Question

Which term of the G.P. :
$$ -10 , \dfrac{5}{\sqrt{3}} , - \dfrac{5}{6} , $$ .......... is $$ - \dfrac{5}{72} $$ ?

Answer

**step1** Understanding the problem

The problem asks us to find the position (which term) of the number $$ -\frac{5}{72} $$ in the given Geometric Progression (G.P.). The given G.P. starts with $$ -10, \frac{5}{\sqrt{3}}, -\frac{5}{6}, \dots $$.

**step2** Identifying the first term

The first term of the Geometric Progression is the initial number in the sequence.
The first term, denoted as $$ a_1 $$, is $$ -10 $$.

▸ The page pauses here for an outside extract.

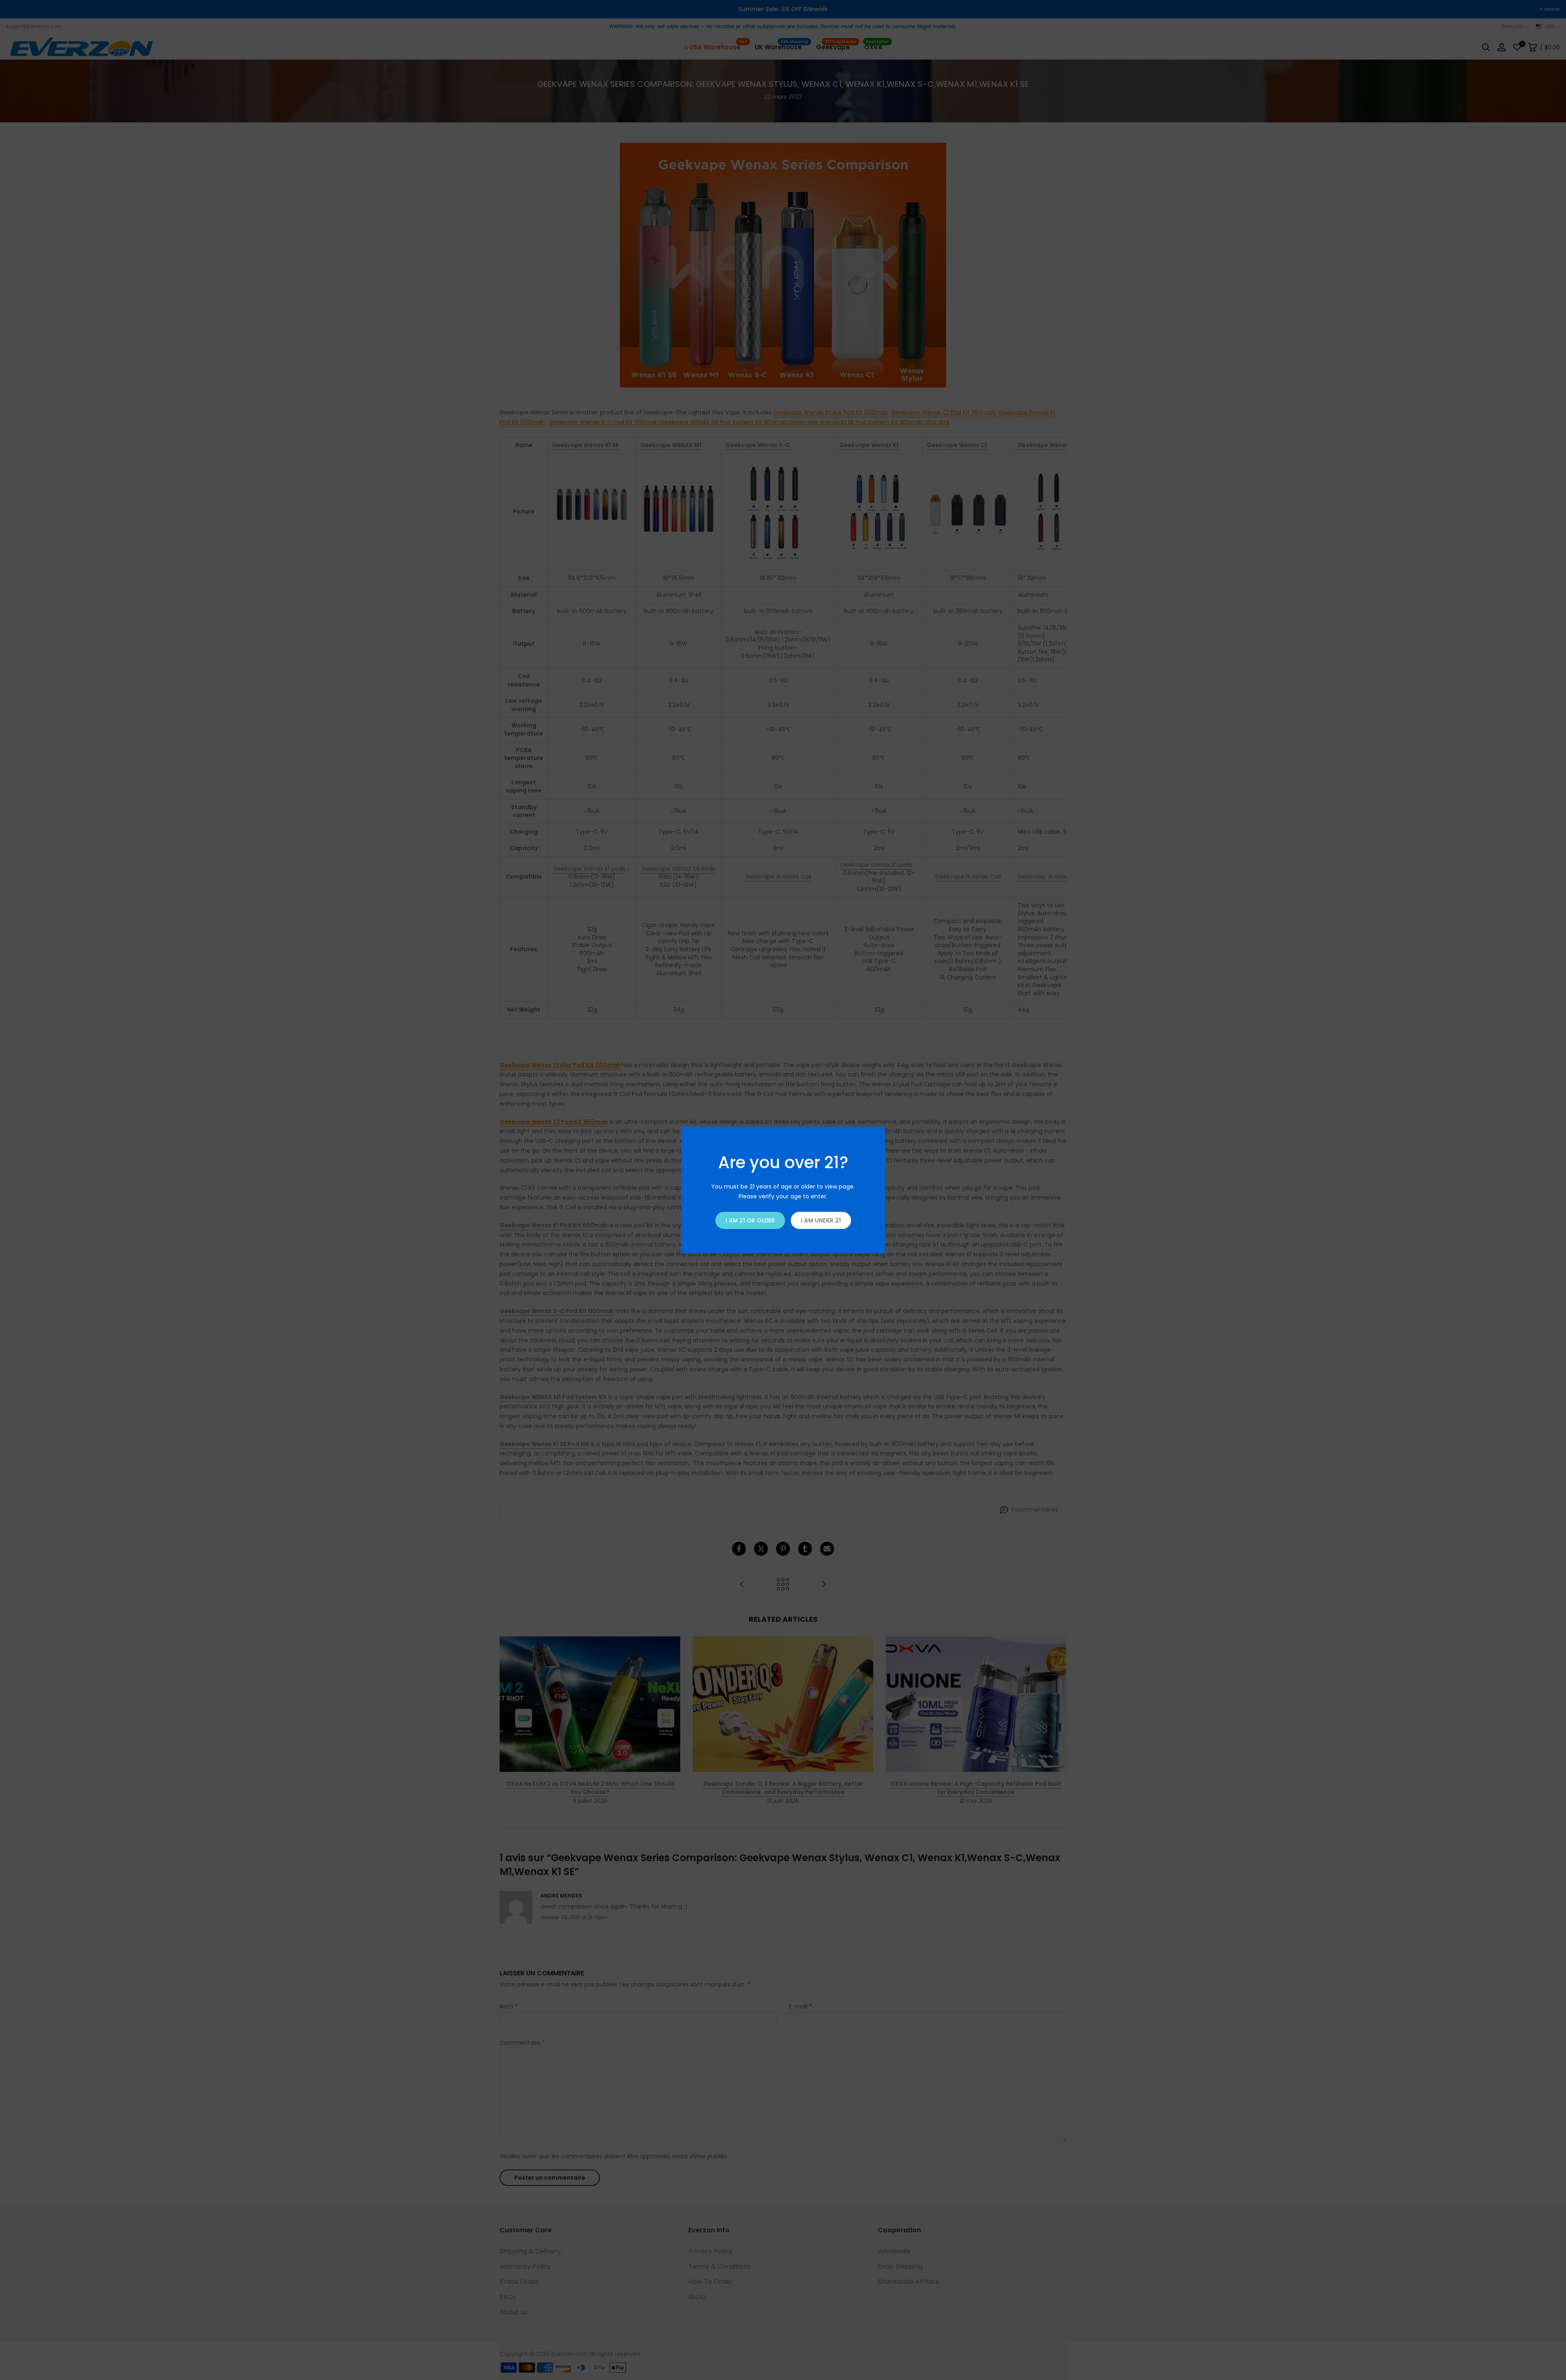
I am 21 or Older (750, 1220)
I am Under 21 (821, 1220)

**step3** Calculating the common ratio

In a Geometric Progression, each term after the first is found by multiplying the previous one by a constant factor called the common ratio.
To find the common ratio, denoted as $$ r $$, we divide the second term by the first term.
The second term given is $$ \frac{5}{\sqrt{3}} $$.
The first term is $$ -10 $$.
$$ r = \frac{\text{Second Term}}{\text{First Term}} = \frac{\frac{5}{\sqrt{3}}}{-10} $$
To divide $$ \frac{5}{\sqrt{3}} $$ by $$ -10 $$, we can multiply $$ \frac{5}{\sqrt{3}} $$ by the reciprocal of $$ -10 $$, which is $$ -\frac{1}{10} $$.
$$ r = \frac{5}{\sqrt{3}} \times \left(-\frac{1}{10}\right) $$
$$ r = -\frac{5}{10\sqrt{3}} $$
Now, we simplify the fraction by dividing both the numerator and the denominator by their greatest common divisor, which is 5.
$$ r = -\frac{5 \div 5}{(10 \div 5)\sqrt{3}} $$
$$ r = -\frac{1}{2\sqrt{3}} $$

**step4** Calculating subsequent terms

Now, we will find the terms of the G.P. sequentially by multiplying each term by the common ratio until we reach $$ -\frac{5}{72} $$.
We already know the first three terms provided in the problem:
$$ a_1 = -10 $$
$$ a_2 = \frac{5}{\sqrt{3}} $$
$$ a_3 = -\frac{5}{6} $$
Let's calculate the fourth term, $$ a_4 $$, by multiplying the third term ($$ a_3 $$) by the common ratio ($$ r $$):
$$ a_4 = a_3 \times r = -\frac{5}{6} \times \left(-\frac{1}{2\sqrt{3}}\right) $$
When multiplying two negative numbers, the result is positive.
$$ a_4 = \frac{5}{6 \times 2\sqrt{3}} $$
$$ a_4 = \frac{5}{12\sqrt{3}} $$
Next, let's calculate the fifth term, $$ a_5 $$, by multiplying the fourth term ($$ a_4 $$) by the common ratio ($$ r $$):
$$ a_5 = a_4 \times r = \frac{5}{12\sqrt{3}} \times \left(-\frac{1}{2\sqrt{3}}\right) $$
When multiplying a positive number by a negative number, the result is negative.
$$ a_5 = -\frac{5}{(12\sqrt{3}) \times (2\sqrt{3})} $$
To multiply the denominators, we multiply the whole numbers and the square roots separately:
$$ a_5 = -\frac{5}{(12 \times 2) \times (\sqrt{3} \times \sqrt{3})} $$
$$ a_5 = -\frac{5}{24 \times 3} $$
$$ a_5 = -\frac{5}{72} $$

**step5** Identifying the term number

By sequentially calculating the terms of the Geometric Progression, we found that the fifth term ($$ a_5 $$) of the sequence is $$ -\frac{5}{72} $$.
Therefore, $$ -\frac{5}{72} $$ is the 5th term of the G.P.